Pixel coordinate grounding data

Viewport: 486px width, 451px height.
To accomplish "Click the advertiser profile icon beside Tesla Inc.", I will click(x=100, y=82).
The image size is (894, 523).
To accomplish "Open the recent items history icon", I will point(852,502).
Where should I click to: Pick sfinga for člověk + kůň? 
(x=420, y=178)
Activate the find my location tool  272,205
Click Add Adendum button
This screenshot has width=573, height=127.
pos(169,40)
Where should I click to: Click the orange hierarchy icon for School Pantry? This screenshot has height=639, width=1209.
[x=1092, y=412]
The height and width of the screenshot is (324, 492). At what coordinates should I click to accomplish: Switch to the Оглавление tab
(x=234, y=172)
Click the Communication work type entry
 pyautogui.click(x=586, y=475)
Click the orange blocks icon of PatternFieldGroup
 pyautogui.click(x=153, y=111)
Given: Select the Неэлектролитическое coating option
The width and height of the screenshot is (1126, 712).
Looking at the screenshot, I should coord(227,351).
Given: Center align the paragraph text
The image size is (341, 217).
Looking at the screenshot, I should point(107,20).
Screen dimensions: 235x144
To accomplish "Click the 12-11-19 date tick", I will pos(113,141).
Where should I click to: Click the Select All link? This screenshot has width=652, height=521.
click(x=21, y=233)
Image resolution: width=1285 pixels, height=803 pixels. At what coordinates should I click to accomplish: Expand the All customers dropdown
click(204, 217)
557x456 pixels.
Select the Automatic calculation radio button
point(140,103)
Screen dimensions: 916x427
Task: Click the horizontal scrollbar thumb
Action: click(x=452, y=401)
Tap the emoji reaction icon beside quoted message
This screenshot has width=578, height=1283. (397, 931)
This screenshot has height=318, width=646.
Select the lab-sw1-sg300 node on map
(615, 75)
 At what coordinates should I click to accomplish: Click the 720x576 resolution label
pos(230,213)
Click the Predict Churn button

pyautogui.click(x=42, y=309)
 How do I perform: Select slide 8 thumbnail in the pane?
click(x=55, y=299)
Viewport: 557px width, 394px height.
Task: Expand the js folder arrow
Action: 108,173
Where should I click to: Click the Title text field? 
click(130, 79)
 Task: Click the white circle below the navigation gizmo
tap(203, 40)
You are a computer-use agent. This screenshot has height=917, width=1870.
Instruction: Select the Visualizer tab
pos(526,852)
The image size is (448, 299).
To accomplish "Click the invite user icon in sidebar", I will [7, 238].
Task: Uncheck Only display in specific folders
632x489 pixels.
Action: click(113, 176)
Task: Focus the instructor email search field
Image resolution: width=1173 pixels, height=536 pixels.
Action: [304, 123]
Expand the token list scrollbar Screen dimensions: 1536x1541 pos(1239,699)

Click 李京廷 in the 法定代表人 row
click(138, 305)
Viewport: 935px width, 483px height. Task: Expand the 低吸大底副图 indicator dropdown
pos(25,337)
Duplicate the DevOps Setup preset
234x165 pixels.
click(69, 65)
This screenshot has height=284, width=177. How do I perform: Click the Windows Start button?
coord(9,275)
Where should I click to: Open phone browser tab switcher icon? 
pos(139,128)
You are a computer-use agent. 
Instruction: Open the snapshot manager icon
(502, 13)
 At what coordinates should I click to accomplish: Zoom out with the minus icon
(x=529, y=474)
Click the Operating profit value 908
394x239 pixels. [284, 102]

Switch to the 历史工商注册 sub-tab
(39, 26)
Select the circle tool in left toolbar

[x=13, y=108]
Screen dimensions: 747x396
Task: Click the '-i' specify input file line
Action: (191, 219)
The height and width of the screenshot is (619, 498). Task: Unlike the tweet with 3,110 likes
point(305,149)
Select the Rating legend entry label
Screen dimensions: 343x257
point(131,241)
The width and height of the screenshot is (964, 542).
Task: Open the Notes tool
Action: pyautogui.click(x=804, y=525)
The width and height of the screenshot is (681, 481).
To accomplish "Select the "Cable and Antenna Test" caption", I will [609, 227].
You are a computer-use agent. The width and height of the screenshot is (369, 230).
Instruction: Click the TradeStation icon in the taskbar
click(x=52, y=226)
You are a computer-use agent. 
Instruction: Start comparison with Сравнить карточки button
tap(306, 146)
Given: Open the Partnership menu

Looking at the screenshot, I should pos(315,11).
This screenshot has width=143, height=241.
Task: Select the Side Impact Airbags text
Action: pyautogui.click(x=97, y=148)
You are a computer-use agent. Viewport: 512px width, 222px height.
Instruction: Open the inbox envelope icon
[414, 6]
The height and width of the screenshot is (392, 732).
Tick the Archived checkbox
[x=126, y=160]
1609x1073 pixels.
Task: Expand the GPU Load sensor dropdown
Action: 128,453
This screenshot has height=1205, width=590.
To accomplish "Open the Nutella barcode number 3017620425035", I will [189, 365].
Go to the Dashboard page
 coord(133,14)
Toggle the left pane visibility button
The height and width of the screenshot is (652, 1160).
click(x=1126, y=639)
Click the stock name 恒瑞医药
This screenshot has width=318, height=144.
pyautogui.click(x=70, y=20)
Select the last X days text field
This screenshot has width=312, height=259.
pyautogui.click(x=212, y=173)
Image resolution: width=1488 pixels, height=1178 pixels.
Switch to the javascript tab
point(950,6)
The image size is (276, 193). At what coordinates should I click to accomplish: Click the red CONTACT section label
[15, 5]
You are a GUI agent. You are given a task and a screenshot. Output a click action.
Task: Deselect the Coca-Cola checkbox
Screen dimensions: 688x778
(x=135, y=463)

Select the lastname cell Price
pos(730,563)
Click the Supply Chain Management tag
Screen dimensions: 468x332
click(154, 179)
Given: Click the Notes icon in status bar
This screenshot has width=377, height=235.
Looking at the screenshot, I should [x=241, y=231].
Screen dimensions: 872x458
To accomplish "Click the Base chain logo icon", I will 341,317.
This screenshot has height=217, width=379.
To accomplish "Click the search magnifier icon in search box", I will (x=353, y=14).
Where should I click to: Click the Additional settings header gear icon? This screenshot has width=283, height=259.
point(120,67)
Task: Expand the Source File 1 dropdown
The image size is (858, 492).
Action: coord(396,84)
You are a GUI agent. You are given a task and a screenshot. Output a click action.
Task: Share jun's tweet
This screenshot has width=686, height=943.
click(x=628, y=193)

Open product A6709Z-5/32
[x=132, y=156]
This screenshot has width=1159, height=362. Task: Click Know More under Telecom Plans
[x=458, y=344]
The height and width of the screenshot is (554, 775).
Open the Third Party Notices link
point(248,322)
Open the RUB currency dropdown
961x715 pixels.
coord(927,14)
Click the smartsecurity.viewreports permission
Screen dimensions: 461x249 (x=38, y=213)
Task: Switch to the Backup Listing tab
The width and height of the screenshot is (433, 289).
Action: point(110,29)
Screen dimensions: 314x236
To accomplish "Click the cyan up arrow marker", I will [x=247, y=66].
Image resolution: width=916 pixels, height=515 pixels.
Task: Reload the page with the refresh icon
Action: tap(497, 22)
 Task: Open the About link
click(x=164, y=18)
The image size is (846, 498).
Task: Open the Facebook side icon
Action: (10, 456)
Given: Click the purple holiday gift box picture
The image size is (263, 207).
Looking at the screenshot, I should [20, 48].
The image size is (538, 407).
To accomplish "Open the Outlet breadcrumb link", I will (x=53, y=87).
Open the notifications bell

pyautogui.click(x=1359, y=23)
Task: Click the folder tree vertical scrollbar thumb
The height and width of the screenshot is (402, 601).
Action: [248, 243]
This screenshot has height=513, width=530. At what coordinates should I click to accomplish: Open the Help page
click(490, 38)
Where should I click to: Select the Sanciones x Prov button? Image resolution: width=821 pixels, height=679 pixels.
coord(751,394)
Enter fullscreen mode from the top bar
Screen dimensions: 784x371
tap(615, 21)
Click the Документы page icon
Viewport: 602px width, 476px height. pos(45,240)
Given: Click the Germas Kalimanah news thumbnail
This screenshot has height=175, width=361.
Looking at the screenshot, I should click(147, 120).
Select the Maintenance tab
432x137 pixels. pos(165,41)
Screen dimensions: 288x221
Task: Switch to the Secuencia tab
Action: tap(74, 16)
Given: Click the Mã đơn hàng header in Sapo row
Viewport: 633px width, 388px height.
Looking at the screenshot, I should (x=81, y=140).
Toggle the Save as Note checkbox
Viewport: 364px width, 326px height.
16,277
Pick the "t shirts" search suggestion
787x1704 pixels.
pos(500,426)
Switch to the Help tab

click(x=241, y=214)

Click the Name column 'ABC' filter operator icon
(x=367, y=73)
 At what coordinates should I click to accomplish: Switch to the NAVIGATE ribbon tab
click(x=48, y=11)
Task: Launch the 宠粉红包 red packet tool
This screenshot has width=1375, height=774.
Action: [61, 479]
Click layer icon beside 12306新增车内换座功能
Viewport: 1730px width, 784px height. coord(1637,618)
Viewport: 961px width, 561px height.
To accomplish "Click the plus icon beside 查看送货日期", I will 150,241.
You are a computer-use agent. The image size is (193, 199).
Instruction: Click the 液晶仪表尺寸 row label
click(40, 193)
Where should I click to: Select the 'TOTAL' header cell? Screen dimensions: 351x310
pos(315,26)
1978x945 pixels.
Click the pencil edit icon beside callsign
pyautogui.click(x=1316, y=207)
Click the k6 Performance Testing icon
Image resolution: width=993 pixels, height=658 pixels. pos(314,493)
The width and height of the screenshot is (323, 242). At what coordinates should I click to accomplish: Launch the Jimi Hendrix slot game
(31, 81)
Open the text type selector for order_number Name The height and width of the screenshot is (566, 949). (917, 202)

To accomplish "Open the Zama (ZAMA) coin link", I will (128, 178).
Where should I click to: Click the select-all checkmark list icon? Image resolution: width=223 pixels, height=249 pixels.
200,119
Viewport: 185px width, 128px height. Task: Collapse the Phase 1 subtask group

Task to carry out:
Every line of the entries above that holds "Toggle" should be copied out.

Answer:
Toggle the left pane visibility button
Toggle the Save as Note checkbox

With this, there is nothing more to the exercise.